MONTREAL, CANADA — Willie Walsh, the Director General of the current International Air Transport Association (IATA) and former head of International Airlines Group (IAG), said the discussion surrounding single-pilot operations in commercial aviation would continue for several years, with no guarantee that it will be embraced by airlines.

Despite his personal comfort in flying in a single-pilot aircraft, with the capability to intervene if needed, Walsh believes the conversation on the topic will persist.

"I don't expect to see a move to single-pilot operation, if ever, but certainly I don't see it in the next 15-20, even 25 years," Walsh said during IATA's Global Media Day last month.

The European Union recently submitted a working paper to the International Civil Aviation Organization (ICAO) assembly, exploring the possibility of introducing extended minimum-crew operations (eMCO) and, in the future, single-pilot operations (SiPO).
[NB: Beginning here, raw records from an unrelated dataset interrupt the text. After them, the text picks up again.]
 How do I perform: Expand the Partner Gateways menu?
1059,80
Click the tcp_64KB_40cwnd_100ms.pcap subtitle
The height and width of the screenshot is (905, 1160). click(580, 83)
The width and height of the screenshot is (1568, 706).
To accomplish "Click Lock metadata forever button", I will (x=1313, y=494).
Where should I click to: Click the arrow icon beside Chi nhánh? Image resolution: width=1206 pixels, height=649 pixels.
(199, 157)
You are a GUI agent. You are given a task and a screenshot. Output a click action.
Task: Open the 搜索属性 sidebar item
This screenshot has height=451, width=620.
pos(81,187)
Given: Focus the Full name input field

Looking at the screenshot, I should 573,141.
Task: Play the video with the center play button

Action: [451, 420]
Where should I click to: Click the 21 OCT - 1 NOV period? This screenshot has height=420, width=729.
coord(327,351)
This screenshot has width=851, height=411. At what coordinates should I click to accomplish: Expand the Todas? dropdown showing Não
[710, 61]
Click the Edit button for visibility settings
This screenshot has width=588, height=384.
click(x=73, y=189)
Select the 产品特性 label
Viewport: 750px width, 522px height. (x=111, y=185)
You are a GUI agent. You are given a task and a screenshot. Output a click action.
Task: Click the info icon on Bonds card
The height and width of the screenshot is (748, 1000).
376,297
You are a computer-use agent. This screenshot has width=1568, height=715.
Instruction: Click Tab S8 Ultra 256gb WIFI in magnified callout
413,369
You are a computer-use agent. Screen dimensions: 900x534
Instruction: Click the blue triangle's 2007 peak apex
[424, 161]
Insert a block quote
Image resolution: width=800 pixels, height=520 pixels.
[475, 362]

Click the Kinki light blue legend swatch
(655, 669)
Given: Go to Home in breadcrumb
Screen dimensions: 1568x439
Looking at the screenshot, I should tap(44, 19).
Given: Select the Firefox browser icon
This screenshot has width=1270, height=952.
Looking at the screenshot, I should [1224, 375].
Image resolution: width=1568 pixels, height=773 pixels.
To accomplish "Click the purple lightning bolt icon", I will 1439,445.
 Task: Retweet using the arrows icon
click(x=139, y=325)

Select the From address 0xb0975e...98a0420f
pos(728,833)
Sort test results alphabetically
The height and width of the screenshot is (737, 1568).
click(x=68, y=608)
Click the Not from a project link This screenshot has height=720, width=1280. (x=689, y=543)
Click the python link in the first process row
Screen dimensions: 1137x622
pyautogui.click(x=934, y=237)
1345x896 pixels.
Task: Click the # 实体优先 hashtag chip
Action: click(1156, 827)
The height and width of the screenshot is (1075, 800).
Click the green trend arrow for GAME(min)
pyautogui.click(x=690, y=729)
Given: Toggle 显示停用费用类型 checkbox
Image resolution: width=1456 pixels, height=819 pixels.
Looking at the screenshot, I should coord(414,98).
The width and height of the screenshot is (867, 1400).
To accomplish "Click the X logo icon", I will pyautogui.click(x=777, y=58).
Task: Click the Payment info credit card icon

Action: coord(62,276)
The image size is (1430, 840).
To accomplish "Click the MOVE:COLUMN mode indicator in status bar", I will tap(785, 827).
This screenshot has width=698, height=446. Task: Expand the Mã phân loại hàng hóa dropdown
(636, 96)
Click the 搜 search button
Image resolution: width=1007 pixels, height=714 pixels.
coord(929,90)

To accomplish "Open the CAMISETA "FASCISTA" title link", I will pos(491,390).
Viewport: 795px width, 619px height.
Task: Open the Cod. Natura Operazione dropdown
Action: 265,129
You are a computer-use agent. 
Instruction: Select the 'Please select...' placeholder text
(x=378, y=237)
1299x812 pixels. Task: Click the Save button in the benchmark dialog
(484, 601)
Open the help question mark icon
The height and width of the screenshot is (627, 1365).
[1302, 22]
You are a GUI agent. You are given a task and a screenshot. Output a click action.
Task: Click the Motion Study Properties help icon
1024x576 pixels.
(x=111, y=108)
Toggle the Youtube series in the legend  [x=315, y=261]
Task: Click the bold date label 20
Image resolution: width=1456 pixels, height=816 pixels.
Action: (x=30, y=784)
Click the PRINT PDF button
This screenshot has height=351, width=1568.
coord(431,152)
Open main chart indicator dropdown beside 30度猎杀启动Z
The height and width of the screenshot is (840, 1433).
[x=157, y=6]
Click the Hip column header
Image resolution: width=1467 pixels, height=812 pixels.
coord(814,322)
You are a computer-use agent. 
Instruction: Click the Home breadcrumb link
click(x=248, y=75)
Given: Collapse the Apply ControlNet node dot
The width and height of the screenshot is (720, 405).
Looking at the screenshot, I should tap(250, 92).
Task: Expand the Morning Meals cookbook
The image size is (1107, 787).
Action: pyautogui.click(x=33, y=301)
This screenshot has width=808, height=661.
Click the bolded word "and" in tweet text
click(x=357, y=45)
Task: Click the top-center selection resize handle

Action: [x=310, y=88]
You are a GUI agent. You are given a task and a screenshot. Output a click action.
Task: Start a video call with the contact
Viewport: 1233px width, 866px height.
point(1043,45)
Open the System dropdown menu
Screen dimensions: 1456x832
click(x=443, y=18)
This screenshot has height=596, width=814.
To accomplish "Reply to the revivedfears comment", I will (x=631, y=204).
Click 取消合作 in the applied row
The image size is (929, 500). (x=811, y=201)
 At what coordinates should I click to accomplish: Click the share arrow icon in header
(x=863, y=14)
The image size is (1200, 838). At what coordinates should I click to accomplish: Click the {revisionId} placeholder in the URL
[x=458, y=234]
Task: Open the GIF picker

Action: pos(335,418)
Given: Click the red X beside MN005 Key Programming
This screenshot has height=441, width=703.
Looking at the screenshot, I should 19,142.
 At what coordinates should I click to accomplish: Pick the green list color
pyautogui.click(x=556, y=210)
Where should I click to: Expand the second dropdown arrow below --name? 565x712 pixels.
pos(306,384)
The paper sheds light on the challenges and advantages of these concepts.

According to the working paper presented by the European Union at the ICAO assembly, the extended minimum-crew operations (eMCO) concept can be viewed as a precursor to greater automation, ultimately paving the way for single-pilot operations (SiPO). Under eMCO, a single pilot would be in control during the cruise phase of a flight while the other pilot takes a break, thereby reducing the number of pilots on board long-haul flights from three or four to just two.

The European Union working paper presented at the ICAO assembly highlights the reasoning behind exploring extended minimum-crew operations (eMCO) and single-pilot operations (SiPO), citing advancements in commercial unmanned aircraft and the improved safety and economic benefits from improved cockpit automation and more efficient aircrew utilization.

The EU working paper warns that the implementation of extended minimum-crew operations (eMCO) and single-pilot operations (SiPO) can only occur if the current level of safety is maintained and preferably elevated. The introduction of these new operations would necessitate regulatory involvement, as well as compensatory measures integrated into aircraft design and operation, along with expanded ground support.

The EU working paper also acknowledges the significant safety concern posed by the sudden incapacitation of a single pilot in the cockpit and proposes that real-time monitoring of pilot alertness and performance could be necessary to promptly identify any instances of fatigue or incapacitation. Despite the potential economic benefits, the EU warns that the extra measures required for such operations might limit those benefits.

Despite the potential limitations, the EU concludes its paper by encouraging ICAO members to consider the proposals and work towards creating a step-by-step plan for evaluating and implementing extended minimum-crew operations (eMCO) and single-pilot operations (SiPO).

Apart from the EU, Cathay Pacific is collaborating with Airbus on the eMCO concept as part of a project launched in 2021. During an IATA safety conference in October, Chris Kempis, Cathay Pacific's Director of Flight Operations, referred to single-pilot operations as a daunting but inevitable challenge, referencing the aviation industry's successful track record of reducing cockpit crew levels through automation. However, he also stated that the transition to single-pilot operations would be much more complex than going from three crew members to two.

Over 40 nations, including Germany, the UK, and New Zealand, have requested the UN body that sets aviation standards to assist in the establishment of single-pilot flights by 2027.

The assignment of full responsibility to a single person has elicited strong objections from Australian pilots. The Australian and International Pilots Association sounds the alarm against single-pilot flights, contending that they undermine safety. Vice President of the Association and Qantas First Officer Mark Hofmeyer stated that having two pilots on board is essential for flight safety.

Tony Lucas, AIPA President and Captain at Qantas A330, has expressed that a single pilot may struggle to handle an emergency.